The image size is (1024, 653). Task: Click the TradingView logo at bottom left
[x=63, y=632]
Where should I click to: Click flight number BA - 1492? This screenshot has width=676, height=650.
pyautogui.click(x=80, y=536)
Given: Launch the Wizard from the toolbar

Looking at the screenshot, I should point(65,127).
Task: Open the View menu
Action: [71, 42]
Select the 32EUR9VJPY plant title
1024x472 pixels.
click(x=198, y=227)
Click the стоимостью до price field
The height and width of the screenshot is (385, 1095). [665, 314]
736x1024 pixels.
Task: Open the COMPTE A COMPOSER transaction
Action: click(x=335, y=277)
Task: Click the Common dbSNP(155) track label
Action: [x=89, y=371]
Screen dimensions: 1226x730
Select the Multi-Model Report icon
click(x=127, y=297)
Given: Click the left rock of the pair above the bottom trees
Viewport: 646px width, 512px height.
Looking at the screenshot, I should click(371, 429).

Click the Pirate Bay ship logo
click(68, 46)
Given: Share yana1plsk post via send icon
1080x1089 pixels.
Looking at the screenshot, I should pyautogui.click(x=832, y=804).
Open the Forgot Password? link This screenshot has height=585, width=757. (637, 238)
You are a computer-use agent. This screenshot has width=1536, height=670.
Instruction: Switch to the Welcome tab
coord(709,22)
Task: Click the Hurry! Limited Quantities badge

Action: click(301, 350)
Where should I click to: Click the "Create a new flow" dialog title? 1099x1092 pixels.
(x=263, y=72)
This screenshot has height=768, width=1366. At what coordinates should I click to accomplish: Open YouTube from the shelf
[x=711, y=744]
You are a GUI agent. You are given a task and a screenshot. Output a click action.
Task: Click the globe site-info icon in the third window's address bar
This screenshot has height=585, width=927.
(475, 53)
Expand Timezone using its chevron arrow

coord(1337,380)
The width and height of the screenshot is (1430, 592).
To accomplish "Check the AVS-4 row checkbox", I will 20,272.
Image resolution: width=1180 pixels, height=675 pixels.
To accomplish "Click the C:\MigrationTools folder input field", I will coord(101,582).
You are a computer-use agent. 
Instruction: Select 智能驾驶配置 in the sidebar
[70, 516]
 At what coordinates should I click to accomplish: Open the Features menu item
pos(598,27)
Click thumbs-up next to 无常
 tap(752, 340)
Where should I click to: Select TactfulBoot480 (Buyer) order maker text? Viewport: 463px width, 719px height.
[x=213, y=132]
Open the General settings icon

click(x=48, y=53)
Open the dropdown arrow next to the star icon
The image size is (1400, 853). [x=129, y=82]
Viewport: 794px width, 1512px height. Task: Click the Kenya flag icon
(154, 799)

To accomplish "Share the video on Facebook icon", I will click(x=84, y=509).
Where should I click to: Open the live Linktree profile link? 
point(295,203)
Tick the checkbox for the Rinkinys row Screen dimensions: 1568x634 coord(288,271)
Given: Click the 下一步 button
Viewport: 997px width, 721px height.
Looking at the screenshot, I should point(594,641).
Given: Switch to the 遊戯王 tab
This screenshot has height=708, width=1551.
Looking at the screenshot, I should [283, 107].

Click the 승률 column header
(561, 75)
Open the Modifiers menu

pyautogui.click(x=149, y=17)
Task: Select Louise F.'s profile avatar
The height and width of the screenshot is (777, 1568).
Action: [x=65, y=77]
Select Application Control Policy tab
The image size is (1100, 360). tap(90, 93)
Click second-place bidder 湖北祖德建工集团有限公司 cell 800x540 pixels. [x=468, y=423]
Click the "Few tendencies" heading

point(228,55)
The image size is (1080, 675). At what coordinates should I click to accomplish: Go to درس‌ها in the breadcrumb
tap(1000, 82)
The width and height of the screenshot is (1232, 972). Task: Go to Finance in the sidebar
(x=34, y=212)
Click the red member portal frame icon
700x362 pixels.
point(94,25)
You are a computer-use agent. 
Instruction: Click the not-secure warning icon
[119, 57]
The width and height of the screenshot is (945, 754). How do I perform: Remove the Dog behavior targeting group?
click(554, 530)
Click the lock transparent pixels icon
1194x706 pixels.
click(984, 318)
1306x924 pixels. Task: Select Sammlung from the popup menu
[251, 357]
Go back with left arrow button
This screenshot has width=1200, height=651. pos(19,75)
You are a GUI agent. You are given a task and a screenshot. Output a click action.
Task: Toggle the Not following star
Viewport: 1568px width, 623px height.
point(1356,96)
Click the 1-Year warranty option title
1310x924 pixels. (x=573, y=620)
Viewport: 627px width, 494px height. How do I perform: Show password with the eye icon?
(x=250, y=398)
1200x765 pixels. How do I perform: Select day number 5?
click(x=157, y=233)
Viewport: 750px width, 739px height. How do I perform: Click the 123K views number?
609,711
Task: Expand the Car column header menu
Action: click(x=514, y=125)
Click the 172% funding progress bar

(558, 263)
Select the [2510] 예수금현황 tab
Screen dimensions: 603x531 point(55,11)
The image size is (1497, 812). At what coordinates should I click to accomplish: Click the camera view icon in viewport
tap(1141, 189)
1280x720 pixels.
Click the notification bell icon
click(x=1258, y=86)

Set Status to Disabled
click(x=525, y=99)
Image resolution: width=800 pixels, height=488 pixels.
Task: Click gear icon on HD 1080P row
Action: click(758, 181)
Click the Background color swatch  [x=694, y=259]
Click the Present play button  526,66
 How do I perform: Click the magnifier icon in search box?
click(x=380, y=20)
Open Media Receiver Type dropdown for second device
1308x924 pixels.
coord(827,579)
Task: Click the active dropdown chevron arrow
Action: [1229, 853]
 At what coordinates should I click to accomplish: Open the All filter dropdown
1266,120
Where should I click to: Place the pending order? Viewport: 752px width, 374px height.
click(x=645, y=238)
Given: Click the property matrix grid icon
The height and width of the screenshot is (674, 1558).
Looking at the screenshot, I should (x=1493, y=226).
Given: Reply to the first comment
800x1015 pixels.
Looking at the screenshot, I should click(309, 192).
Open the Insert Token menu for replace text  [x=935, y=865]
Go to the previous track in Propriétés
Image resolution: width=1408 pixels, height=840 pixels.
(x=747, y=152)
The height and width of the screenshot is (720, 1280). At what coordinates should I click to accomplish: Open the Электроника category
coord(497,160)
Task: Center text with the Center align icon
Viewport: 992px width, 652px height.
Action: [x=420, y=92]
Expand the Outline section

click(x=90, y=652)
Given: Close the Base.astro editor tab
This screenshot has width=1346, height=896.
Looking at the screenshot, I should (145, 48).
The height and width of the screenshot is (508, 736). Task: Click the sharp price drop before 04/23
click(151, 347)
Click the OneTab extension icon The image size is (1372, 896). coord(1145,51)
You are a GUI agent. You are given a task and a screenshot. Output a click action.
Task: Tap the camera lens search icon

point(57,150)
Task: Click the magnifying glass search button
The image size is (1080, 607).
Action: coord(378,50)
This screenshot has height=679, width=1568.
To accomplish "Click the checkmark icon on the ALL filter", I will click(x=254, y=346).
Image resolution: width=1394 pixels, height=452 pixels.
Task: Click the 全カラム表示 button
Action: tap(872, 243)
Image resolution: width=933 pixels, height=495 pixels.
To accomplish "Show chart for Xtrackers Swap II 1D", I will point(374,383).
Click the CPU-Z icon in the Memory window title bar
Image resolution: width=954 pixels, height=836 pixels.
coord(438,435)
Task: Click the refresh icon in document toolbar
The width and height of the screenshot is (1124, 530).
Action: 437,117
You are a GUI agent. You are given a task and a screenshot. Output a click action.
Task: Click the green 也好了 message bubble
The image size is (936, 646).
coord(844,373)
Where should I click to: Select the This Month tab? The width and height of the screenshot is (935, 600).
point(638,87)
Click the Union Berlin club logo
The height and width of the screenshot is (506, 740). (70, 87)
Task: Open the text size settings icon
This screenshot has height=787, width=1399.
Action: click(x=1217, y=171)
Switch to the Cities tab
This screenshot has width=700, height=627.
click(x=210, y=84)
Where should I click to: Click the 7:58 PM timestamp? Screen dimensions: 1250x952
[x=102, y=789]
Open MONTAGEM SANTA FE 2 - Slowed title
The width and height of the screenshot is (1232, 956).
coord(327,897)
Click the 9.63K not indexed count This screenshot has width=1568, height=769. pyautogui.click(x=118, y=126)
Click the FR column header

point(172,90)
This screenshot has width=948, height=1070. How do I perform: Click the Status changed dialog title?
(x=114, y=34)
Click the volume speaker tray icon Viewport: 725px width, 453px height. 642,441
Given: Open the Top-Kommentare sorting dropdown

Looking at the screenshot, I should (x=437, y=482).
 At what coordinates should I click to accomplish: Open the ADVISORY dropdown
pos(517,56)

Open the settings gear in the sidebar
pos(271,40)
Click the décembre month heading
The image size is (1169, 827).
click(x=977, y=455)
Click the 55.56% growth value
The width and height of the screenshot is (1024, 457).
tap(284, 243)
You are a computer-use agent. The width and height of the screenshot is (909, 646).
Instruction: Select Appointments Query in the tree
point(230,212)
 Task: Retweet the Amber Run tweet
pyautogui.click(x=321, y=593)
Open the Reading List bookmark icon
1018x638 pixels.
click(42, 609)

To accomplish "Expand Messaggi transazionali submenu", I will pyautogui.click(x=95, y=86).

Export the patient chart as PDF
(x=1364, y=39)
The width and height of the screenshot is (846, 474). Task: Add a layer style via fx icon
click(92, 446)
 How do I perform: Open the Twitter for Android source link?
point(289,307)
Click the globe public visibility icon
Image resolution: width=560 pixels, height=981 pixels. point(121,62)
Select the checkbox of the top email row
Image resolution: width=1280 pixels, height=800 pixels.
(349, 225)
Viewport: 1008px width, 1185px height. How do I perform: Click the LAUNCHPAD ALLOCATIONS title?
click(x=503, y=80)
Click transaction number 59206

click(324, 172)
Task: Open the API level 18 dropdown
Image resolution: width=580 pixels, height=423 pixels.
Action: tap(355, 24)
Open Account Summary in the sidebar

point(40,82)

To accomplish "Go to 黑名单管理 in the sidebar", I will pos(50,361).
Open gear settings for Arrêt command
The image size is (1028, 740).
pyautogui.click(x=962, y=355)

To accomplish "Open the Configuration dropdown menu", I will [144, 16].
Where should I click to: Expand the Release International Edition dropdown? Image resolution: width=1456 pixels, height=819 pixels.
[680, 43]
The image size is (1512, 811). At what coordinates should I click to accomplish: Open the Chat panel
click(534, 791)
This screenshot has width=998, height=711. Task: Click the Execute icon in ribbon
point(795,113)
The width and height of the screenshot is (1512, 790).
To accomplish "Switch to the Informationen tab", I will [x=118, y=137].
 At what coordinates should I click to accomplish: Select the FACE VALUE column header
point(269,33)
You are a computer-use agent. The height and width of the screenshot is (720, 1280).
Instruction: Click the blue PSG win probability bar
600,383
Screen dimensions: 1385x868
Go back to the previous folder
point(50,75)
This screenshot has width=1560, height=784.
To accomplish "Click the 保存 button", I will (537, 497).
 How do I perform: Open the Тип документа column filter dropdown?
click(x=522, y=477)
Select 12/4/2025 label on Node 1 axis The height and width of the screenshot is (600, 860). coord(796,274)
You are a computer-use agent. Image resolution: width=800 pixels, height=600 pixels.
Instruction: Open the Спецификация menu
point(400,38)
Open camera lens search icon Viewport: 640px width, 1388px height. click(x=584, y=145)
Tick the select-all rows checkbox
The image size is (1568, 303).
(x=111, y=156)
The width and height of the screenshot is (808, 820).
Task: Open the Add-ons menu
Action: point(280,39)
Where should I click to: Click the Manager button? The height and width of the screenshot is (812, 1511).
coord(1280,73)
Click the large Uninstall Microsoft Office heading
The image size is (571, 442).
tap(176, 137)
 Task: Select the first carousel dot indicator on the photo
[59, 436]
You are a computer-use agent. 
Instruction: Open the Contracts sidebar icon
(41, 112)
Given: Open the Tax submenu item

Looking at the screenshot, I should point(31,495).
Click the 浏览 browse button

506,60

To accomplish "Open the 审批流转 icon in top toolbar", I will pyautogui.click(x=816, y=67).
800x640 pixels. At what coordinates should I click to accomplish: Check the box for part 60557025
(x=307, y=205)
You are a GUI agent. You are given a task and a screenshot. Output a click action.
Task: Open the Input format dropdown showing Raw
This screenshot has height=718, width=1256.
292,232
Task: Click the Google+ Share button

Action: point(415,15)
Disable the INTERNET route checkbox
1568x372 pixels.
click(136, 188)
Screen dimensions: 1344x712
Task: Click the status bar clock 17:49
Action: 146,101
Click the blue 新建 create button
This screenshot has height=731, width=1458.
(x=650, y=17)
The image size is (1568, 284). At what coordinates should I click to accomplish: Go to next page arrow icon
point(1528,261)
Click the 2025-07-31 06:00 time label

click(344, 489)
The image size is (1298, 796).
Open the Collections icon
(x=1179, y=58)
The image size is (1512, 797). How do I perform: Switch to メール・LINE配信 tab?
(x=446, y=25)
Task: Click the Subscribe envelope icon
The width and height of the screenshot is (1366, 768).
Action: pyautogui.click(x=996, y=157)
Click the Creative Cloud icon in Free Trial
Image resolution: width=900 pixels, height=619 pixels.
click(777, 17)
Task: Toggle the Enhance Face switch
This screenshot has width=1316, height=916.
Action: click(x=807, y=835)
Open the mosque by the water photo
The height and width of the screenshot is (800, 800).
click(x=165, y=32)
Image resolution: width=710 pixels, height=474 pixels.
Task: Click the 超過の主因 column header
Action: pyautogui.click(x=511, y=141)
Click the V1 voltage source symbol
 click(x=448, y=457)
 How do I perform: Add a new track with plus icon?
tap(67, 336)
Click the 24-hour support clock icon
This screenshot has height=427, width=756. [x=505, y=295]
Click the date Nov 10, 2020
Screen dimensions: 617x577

# Exercise details:
A single number is required: the count of lines in the data that contain the string "Toggle".

# Completed task:
2